# Thread: Help With Trig Equation

1. ## Help With Trig Equation

if: xsin(A) + ycos(A) = R and xcos(A) - ysin(A)= Q

Find the value of (x^2) + (y^2)

thanks

2. Hello, white_cap!

If . $\begin{array}{ccc}x\sin(A) + y\cos(A) &= &R \\ x\cos(A) - y\sin(A)& =& Q\end{array}$

find the value of: . $x^2 + y^2$

Square both equations:

$[x\sin(A)\;+\;y\cos(A)]^2 \;=\;R^2 \quad \Rightarrow$ . . $x^2\sin^2(A)\;+\;2xy\sin(A)\cos(A)\;+\;y^2\cos^2(A ) \;=\;R^2$

$[x\cos(A)\;-\;y\sin(A)]^2\;=\;Q^2 \quad\Rightarrow$ . . $x^2\cos^2(A)\;-\;2xy\sin(A)\cos(A)\;+\;y^2\sin^2(A) \;=\;Q^2$

Add the equations: . $x^2\!\cdot\!\underbrace{\left[\sin^2(A) + \cos^2(A)\right]}_{\text{This is 1}} +\: y^2\!\cdot\!\underbrace{\left[\sin^2(A) + \cos^2(A)\right])}_{\text{This is 1}} \;=\;R^2+Q^2$

Therefore: . $x^2 + y^2 \;=\;R^2+Q^2$

3. Wow that was brilliant. I understand it, but how did (would) you ever think of adding both equations, unless you wrote them above each other and realised that it would 'work out' nicely?

4. Hello again, white_cap!

It's one of those thing we learn to watch for.

When I see both $\sin\theta$ and $\cos\theta$, that technique come to mind

It turns up regularly in Parametric Equations.

Example: . $\begin{array}{ccc}x & = & 3\sin\theta \\ y & = & 2\cos\theta\end{array}$

Eliminate the parameter $\theta$.
Get an equation involving $x$ and $y$ (only).

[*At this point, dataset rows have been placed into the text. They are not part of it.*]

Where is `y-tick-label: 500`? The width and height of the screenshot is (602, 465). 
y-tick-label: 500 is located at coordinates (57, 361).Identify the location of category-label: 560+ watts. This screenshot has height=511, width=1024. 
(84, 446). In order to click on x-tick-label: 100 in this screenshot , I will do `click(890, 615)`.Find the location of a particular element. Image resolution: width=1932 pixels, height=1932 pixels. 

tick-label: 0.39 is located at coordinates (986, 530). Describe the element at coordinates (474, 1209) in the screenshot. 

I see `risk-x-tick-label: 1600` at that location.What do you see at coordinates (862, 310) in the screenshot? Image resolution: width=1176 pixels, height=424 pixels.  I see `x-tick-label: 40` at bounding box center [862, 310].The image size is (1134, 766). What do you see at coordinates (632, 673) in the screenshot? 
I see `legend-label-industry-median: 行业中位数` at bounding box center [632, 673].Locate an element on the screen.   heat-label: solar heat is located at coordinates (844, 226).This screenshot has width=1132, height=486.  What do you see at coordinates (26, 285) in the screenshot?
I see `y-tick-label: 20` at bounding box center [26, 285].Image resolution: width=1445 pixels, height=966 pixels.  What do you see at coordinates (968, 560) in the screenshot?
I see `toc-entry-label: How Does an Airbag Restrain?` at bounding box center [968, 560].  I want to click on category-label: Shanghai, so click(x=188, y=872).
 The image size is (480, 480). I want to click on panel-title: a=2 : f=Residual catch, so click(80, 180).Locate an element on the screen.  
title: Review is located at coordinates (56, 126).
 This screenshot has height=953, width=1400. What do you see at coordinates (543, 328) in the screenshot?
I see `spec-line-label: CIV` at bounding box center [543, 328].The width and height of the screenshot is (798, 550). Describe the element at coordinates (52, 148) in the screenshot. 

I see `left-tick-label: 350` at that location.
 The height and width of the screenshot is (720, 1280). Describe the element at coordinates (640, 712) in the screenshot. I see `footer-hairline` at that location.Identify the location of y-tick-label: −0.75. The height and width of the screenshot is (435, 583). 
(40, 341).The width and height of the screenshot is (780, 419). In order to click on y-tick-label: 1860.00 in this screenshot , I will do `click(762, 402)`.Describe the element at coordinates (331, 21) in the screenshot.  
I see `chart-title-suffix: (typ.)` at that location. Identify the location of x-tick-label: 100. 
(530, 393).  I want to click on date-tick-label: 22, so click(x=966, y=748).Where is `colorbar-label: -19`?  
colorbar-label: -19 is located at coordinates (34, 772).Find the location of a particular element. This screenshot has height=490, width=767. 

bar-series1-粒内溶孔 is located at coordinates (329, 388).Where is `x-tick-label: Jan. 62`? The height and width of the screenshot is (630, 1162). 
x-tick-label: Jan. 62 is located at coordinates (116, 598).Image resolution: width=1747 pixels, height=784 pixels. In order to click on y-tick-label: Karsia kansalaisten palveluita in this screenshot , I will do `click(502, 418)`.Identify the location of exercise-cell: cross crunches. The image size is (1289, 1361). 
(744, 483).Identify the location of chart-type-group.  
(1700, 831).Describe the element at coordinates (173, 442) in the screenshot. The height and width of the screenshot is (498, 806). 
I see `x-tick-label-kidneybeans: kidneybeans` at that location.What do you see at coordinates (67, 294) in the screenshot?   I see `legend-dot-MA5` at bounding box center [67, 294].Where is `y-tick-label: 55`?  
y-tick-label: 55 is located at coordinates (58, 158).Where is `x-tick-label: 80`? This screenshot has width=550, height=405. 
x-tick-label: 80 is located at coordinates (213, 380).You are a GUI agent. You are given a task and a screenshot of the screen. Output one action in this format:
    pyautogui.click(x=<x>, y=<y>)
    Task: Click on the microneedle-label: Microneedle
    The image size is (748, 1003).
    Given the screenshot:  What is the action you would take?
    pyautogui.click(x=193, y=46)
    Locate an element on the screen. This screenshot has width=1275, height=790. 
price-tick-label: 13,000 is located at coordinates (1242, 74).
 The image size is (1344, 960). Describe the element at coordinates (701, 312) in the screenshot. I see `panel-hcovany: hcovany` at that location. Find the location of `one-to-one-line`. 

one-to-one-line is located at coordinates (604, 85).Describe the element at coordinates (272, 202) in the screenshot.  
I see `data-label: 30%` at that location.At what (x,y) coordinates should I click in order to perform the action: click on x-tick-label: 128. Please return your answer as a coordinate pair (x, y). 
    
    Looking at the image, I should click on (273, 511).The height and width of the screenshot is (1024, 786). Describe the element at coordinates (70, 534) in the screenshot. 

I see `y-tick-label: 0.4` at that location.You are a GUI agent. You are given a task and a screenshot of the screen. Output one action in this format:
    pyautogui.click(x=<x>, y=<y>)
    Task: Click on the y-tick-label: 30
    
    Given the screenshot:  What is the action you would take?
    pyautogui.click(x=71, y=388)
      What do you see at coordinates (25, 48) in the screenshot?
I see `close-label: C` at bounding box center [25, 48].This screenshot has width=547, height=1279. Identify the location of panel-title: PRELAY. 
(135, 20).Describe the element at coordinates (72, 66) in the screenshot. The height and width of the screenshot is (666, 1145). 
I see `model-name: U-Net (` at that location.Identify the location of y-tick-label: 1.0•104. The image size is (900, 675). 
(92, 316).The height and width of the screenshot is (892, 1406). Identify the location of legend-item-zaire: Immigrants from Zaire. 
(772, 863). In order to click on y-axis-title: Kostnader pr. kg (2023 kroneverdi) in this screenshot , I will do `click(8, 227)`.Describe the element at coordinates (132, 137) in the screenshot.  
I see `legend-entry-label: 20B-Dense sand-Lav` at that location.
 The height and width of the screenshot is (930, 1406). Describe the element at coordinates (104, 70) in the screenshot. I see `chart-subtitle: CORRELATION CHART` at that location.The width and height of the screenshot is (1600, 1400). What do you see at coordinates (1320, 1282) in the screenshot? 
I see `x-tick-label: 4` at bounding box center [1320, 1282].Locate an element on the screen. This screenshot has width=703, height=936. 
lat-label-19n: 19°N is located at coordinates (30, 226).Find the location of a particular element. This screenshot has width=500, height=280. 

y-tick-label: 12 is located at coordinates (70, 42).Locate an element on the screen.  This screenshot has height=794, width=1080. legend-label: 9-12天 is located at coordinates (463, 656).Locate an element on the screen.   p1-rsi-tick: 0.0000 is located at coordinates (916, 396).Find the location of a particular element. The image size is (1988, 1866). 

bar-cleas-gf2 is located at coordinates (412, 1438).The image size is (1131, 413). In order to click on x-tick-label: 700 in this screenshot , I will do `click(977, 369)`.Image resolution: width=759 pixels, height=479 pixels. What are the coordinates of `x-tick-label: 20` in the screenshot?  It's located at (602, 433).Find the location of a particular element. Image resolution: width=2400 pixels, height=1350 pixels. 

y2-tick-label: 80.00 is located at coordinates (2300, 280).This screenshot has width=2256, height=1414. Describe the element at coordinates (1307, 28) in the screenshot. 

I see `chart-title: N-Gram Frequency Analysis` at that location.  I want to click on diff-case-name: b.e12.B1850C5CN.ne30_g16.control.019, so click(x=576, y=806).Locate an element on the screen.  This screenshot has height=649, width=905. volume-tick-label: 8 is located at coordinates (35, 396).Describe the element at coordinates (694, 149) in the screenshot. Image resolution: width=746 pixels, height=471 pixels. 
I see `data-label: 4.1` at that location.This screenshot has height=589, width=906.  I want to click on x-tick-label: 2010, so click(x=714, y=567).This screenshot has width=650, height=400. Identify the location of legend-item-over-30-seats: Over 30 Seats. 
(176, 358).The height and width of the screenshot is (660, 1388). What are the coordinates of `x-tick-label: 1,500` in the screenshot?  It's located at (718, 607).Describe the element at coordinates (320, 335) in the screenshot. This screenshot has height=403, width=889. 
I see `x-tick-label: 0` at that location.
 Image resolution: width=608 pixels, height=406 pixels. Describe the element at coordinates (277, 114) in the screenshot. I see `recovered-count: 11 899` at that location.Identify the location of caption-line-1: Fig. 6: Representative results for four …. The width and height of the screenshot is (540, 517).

We have: . $\begin{Bmatrix}\dfrac{x}{3} \:=\:\sin\theta \\ \\ \dfrac{y}{2} \:=\:\cos\theta \end{Bmatrix}$
Square the equations: . $\begin{Bmatrix}\dfrac{x^2}{9} \:=\:\sin^2\theta \\ \\ \dfrac{y^2}{4} \:=\:\cos^2\theta \end{Bmatrix}$

Add the equations: . $\frac{x^2}{9} + \frac{y^2}{4} \:=\:\underbrace{\sin^2\theta + \cos^2\theta}_{\text{This is 1}}$

Therefore: . $\frac{x^2}{9} + \frac{y^2}{4} \:=\:1$ . . . . There!